Avis aux amateurs d’aventures narratives et artistiques ! Avec le soutien de Don’t Nod, les équipes de Tolima sortent aujourd’hui Koira. Misant beaucoup sur sa direction artistique, cette histoire d’amitié entre une jeune fille perdue dans les bois et un chiot plein de malice promet de vous émouvoir. Entre onirisme et gameplay minimaliste, que vaut cette première production du studio bruxellois ? Dispo sur PC et en exclusivité console sur PS5, c'est sur cette dernier qu'on a pu le tester. Voici notre verdict.
L’histoire d’un chien et quelques notes de musique
Koira ne commence peut-être pas par « il était une fois », mais il a tout le charme d’un conte. On y incarne une jeune fille qui s’apprête à vivre un voyage inoubliable au milieu d’une forêt enchantée pleine de mystères et de dangers. Perdue loin de chez elle, la peur et le désarroi l’envahissent jusqu’à ce qu’elle croise la route d’un jeune chien pris dans le piège de chasseurs. En sauvant l’animal, et si c’était elle qu’elle sauvait finalement ? C’est en tout cas tout le message de ce titre où ombre et lumière se livrent un combat silencieux au milieu des bois.

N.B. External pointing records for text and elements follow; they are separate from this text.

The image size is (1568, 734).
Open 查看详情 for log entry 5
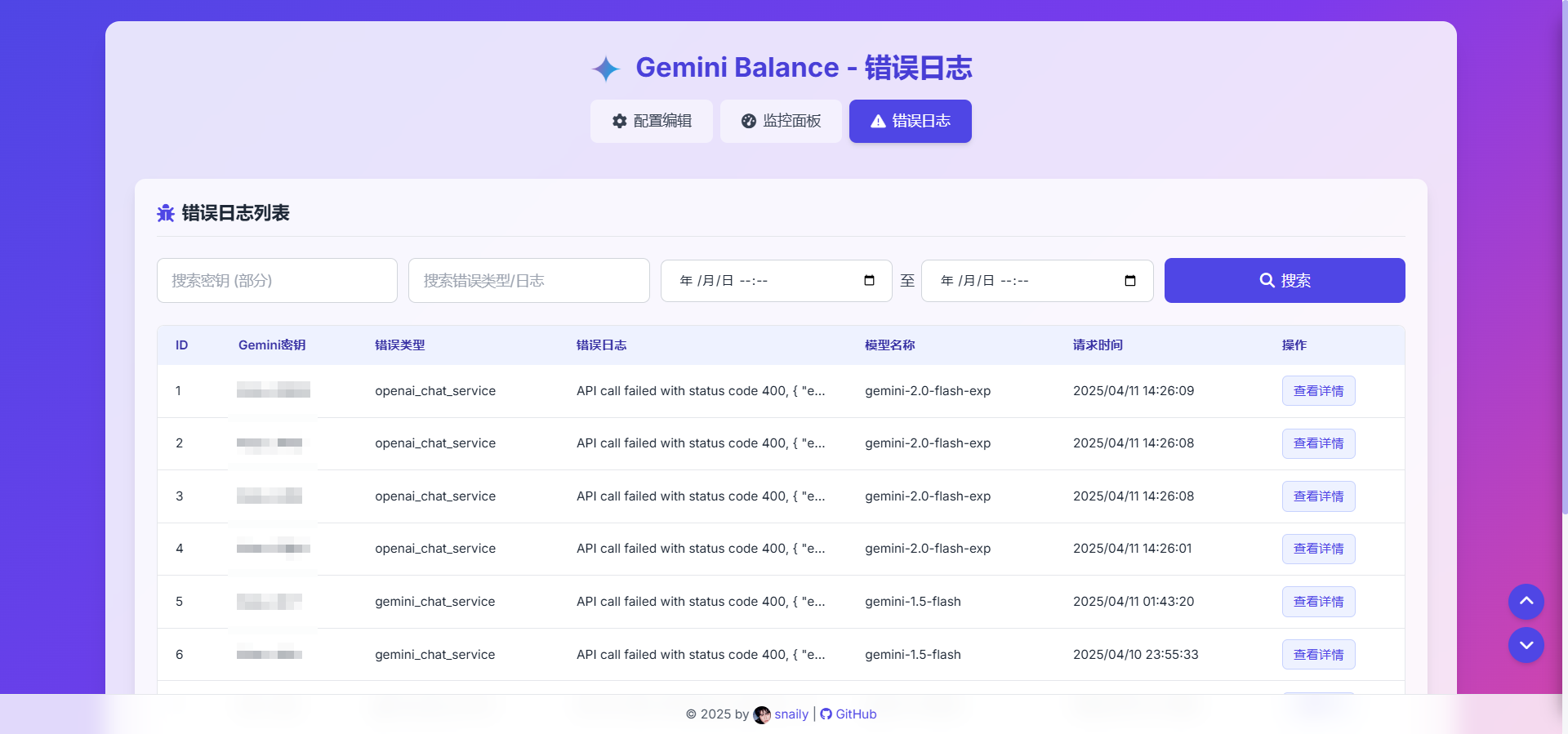[x=1318, y=602]
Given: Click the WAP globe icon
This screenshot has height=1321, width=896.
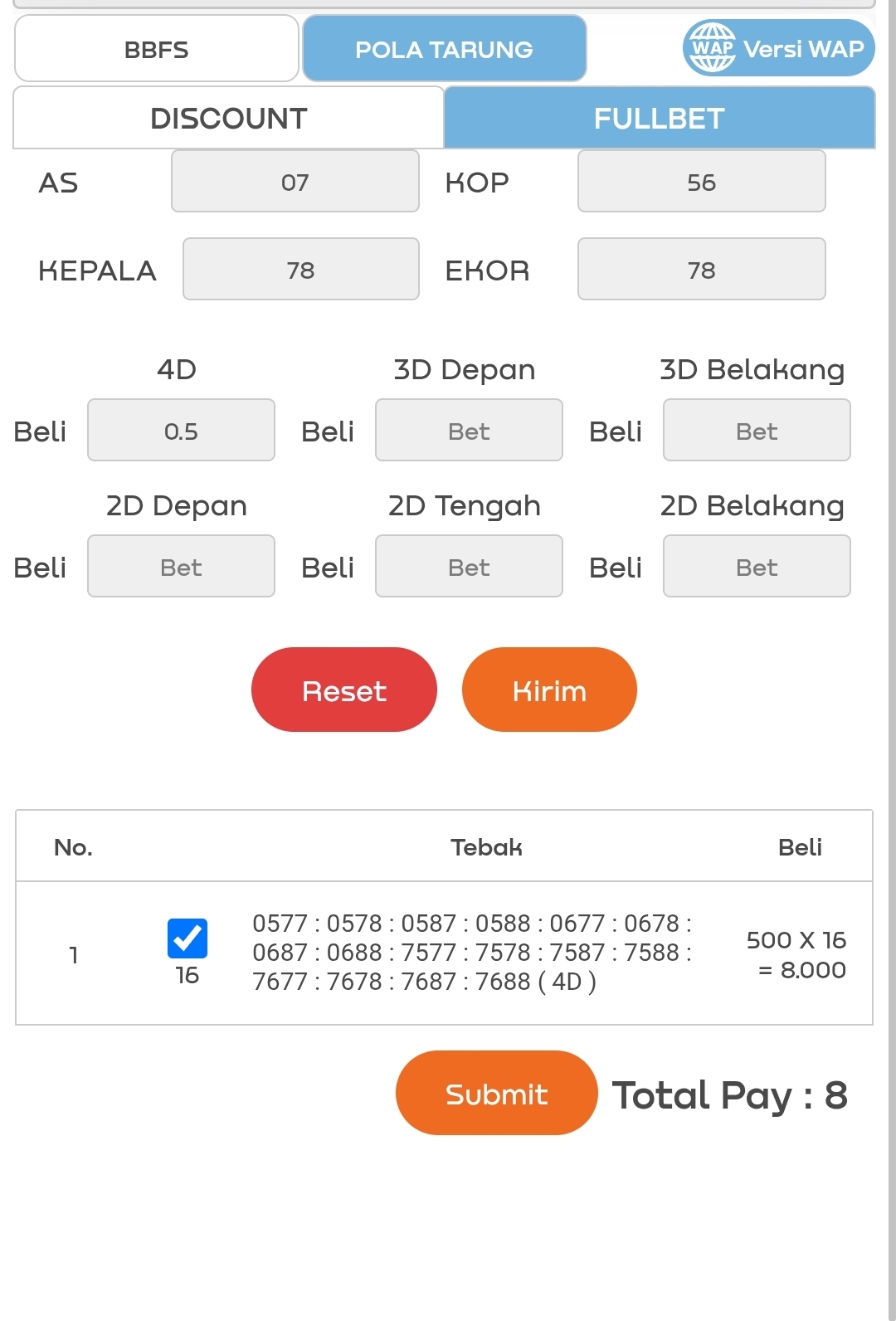Looking at the screenshot, I should (x=712, y=48).
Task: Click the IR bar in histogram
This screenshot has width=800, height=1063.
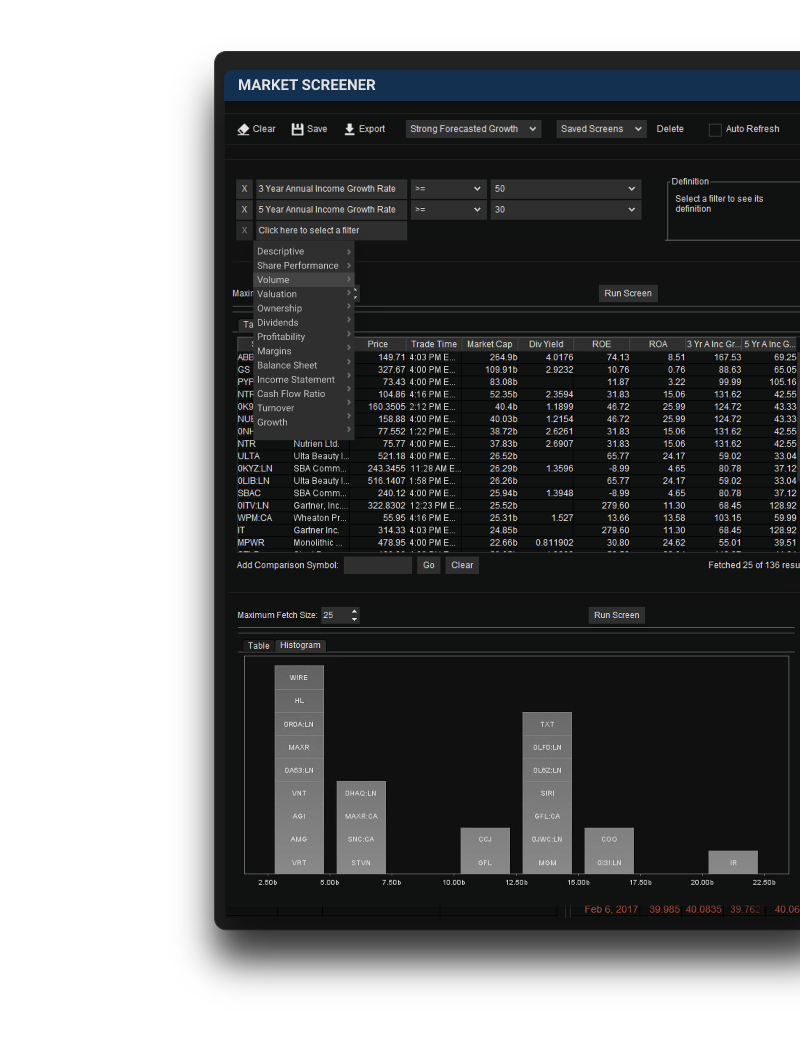Action: (732, 862)
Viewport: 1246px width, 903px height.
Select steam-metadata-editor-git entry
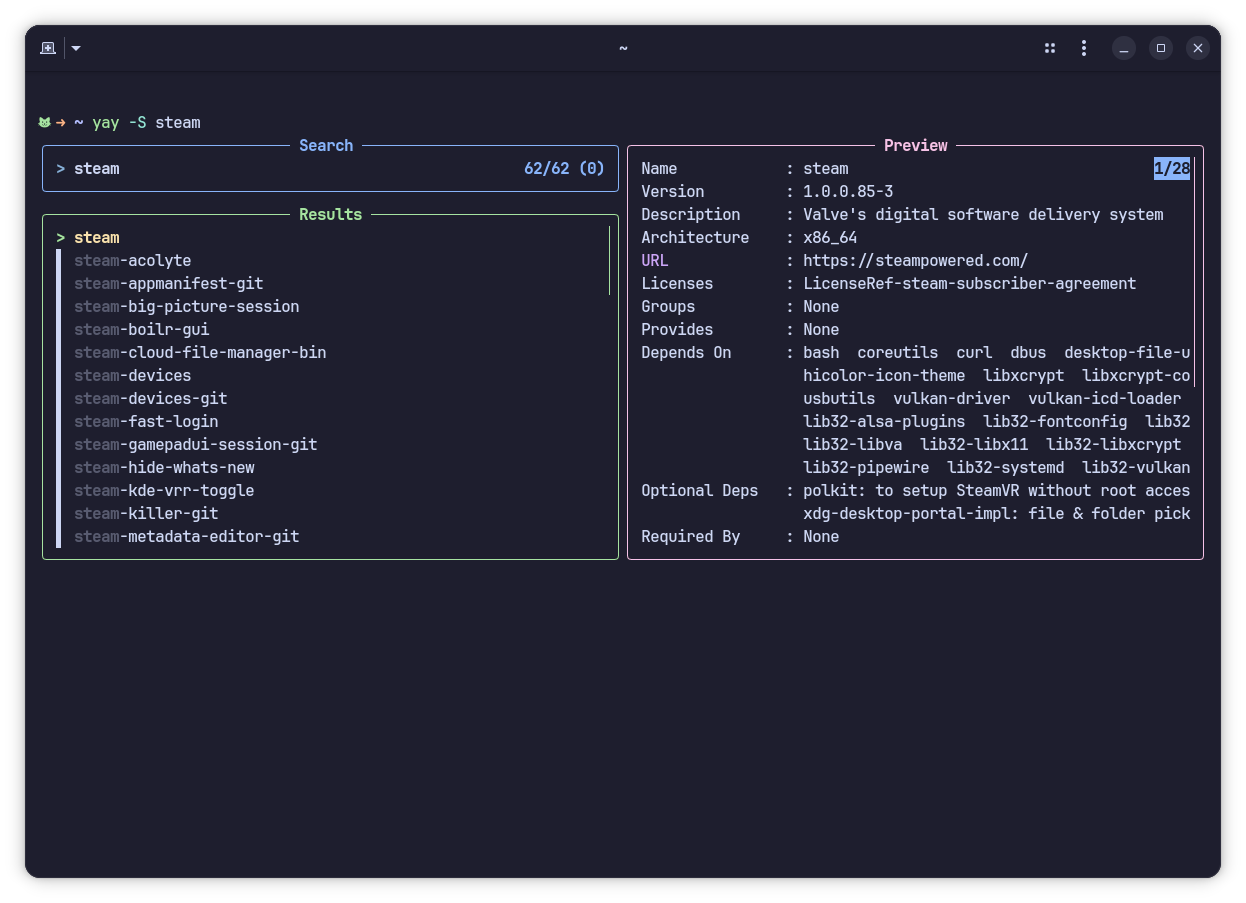pos(186,537)
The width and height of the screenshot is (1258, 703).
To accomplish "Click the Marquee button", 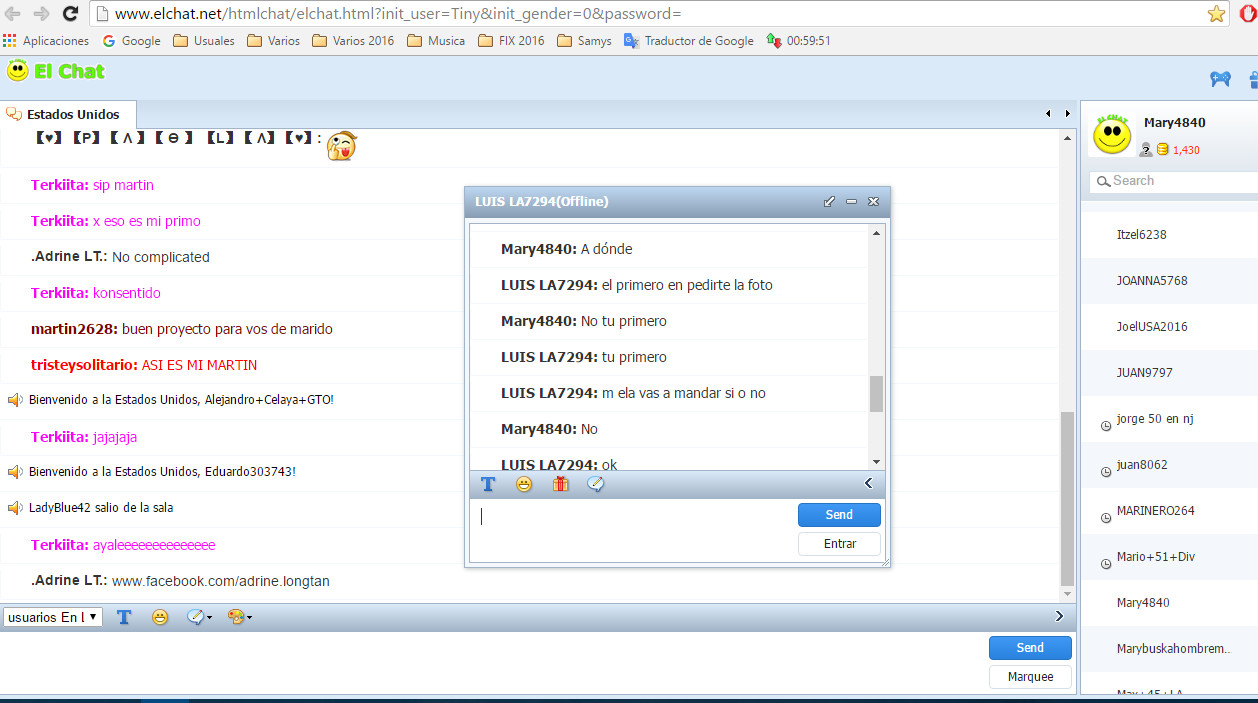I will click(x=1030, y=677).
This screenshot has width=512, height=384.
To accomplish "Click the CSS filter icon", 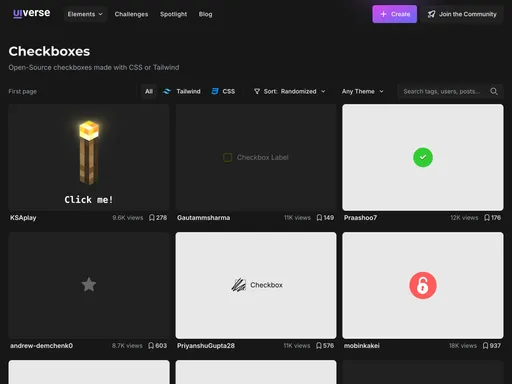I will pos(215,91).
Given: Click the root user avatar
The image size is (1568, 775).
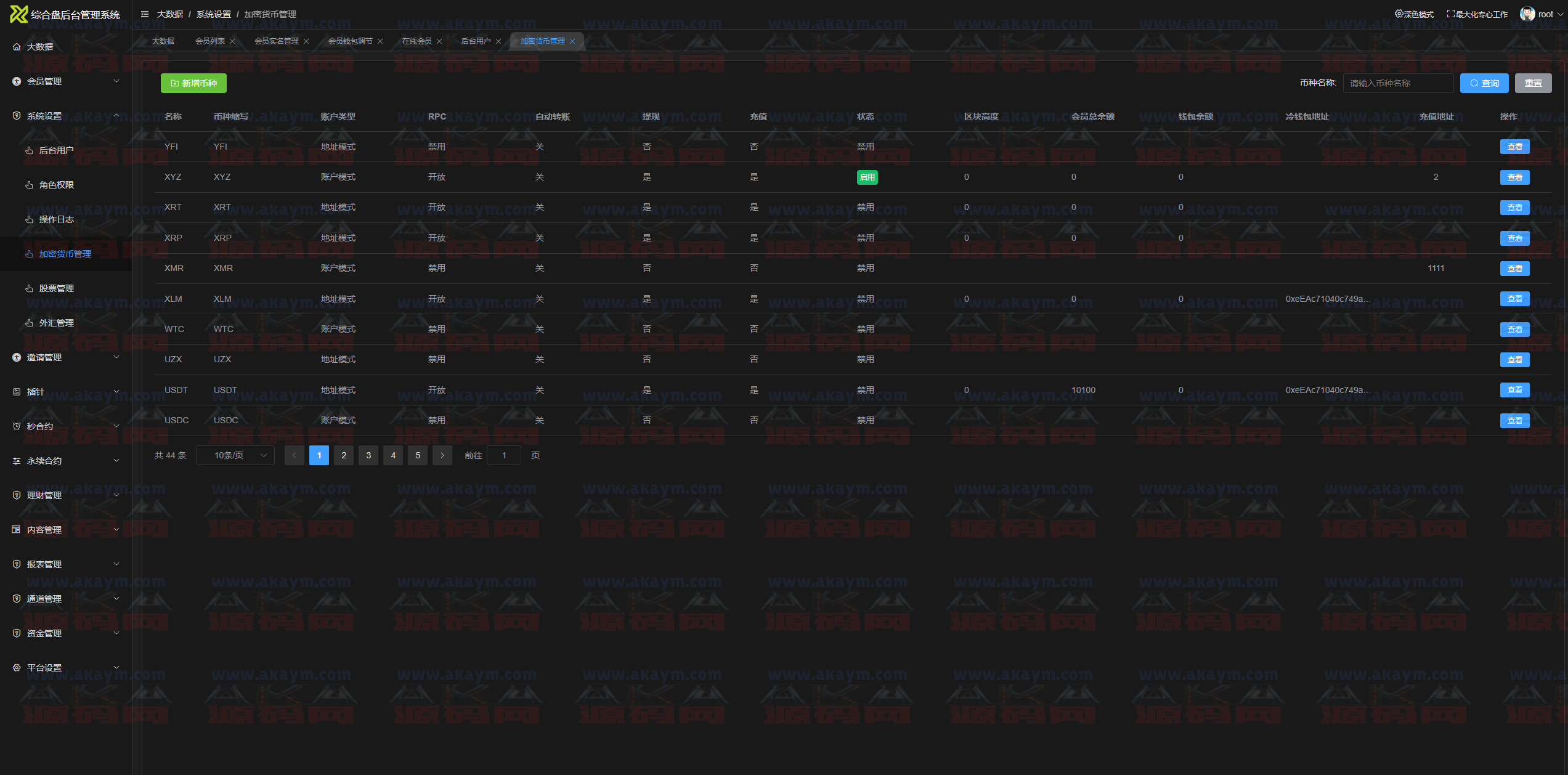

Koira brille par sa capacité à nous faire éprouver des émotions contrastées. Qui a déjà partagé sa vie avec un animal ne pourra que comprendre les sourires et l’attendrissement qu’ont fait naître en moi toutes les petites parenthèses en compagnie de ce jeune chiot. D’ailleurs, à vous de lui trouver un nom si vous le souhaitez. De fait, « Koira » n’est pas un sobriquet mais veut simplement dire « chien » en finnois. Toutefois, il ne faudrait pas oublier dans quelles circonstances nous avons fait la connaissance de notre jeune ami. Ce piège n’était que le signe avant-coureur d’une menace plus oppressante qui nous attend au cœur de ce décor enneigé. Tolima fait alors croître la tension crescendo, ponctuant notre parcours de rencontres aussi amicales qu’hostiles.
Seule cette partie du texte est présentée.